As the deputy director of Arizona's Medicaid program, Kohler oversees the day-to-day operations of the Arizona Health Care Cost Containment System. "I help set the strategic vision for the program," Kohler says. "This includes direct oversight of our business and finance, member services, information technology/services, rates and reimbursement, intergovernmental relations and business intelligence/data analytics functions."
Governor Janice Brewer proposed in 2013 to restore Medicaid coverage to roughly 250,000 Arizonans unable to enroll in AHCCCS due to an enrollment freeze. "Using enhanced federal funding made available by the Affordable Care Act, the governor proposed covering individuals up to 133 percent of the federal poverty level," Kohler says. "Although a voter-approved Arizona law has required, for more than a decade, coverage for all Arizonans up to 100 percent of the federal poverty level, the battle over the governor's proposal was still incredibly challenging."
Kohler and others in the governor's administration helped pull together a broad coalition of health care stakeholders, the business community and the public to convince the Legislature that the proposal should move forward, Kohler says.

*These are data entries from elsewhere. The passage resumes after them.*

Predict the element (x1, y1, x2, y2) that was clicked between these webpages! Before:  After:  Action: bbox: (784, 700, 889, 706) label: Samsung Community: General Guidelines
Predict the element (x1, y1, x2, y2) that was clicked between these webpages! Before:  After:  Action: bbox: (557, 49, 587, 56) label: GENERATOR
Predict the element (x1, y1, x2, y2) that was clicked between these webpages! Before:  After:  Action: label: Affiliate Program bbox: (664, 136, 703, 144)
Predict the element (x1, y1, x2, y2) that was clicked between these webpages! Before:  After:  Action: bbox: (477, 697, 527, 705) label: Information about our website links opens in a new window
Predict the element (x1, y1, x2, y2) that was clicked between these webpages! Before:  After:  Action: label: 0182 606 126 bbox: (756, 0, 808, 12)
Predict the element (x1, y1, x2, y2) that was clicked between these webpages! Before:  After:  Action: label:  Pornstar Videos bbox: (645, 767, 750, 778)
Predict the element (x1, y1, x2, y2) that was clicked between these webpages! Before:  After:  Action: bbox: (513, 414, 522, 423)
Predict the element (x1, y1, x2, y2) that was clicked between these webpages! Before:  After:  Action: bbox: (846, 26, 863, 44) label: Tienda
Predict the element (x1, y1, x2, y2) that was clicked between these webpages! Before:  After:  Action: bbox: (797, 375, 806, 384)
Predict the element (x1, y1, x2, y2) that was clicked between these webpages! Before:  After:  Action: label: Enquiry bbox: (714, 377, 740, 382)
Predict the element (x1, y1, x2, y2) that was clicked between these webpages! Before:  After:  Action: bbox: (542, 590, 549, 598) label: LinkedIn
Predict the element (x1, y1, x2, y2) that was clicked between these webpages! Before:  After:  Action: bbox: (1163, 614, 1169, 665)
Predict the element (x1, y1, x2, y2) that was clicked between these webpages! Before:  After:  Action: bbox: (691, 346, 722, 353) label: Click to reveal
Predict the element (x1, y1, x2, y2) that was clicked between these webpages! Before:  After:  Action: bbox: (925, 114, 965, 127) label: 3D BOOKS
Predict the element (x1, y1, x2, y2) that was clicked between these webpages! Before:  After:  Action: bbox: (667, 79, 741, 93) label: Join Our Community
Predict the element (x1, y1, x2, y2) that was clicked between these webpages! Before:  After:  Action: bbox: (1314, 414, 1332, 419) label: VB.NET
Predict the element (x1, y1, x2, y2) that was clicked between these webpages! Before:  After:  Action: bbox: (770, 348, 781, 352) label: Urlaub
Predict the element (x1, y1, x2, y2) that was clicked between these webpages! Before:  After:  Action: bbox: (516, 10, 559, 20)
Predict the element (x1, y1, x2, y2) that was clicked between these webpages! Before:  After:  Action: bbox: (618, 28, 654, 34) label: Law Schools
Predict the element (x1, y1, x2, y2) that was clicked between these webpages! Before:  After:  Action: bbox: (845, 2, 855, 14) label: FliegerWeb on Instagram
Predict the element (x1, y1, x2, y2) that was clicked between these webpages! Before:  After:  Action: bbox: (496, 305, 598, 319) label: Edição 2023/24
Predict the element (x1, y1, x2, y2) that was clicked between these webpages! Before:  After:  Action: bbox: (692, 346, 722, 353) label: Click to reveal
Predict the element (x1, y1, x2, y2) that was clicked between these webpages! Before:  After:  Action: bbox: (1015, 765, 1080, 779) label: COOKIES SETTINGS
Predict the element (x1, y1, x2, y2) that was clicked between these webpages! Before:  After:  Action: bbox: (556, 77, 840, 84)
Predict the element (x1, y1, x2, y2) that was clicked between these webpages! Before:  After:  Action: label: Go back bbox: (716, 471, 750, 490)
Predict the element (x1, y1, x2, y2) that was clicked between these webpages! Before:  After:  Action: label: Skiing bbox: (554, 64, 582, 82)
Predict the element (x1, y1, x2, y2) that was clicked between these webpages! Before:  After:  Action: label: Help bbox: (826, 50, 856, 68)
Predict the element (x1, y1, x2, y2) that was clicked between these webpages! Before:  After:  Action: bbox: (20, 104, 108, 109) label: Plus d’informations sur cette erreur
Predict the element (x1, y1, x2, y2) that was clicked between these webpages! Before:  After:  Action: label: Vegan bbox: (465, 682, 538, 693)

"After we received legislative approval, we began the challenging task of implementing the coverage restoration," Kohler says. "Tasked with developing a hospital assessment to help fund the initiative, I was able to structure an assessment that met all federal parameters and resulted in every hospital system in the state being in a positive position. Finally, in the midst of this, we rolled out a new eligibility system and process. We have enrolled more than 100,000 individuals in coverage since January. I have been incredibly proud to be part of this effort."
After graduating from the La Follette School with a Master of Public Affairs degree, Kohler moved to Arizona and became a senior fiscal analyst with the Legislature's joint budget committee. After four years, she became an assistant director of research with the Arizona Senate, then spent a couple of years in the private sector as a managing consultant.
Kohler returned to state government when Brewer was elected in 2009, serving as her deputy policy director. She became deputy director of the Medicaid program in 2011.
While at La Follette, Kohler was a project assistant for Barbara Wolfe at the Institute for Research on Poverty. "At the time, states were standing up their Children's Health Insurance Programs, and I helped analyze their progress and the various structures of the programs," Kohler says. "It gave me a good understanding of the vast differences in state approaches to health coverage for low-income populations and the challenges they face in implementation."
"When I started La Follette, I anticipated working for the federal government or a national think tank," Kohler says. "Never did I think I'd work in state government. Fourteen years later, I have spent most of my career in state service. La Follette gave me a good perspective on some of the opportunities state government offers, and how states are often innovation laboratories and where much of the 'real work' gets done."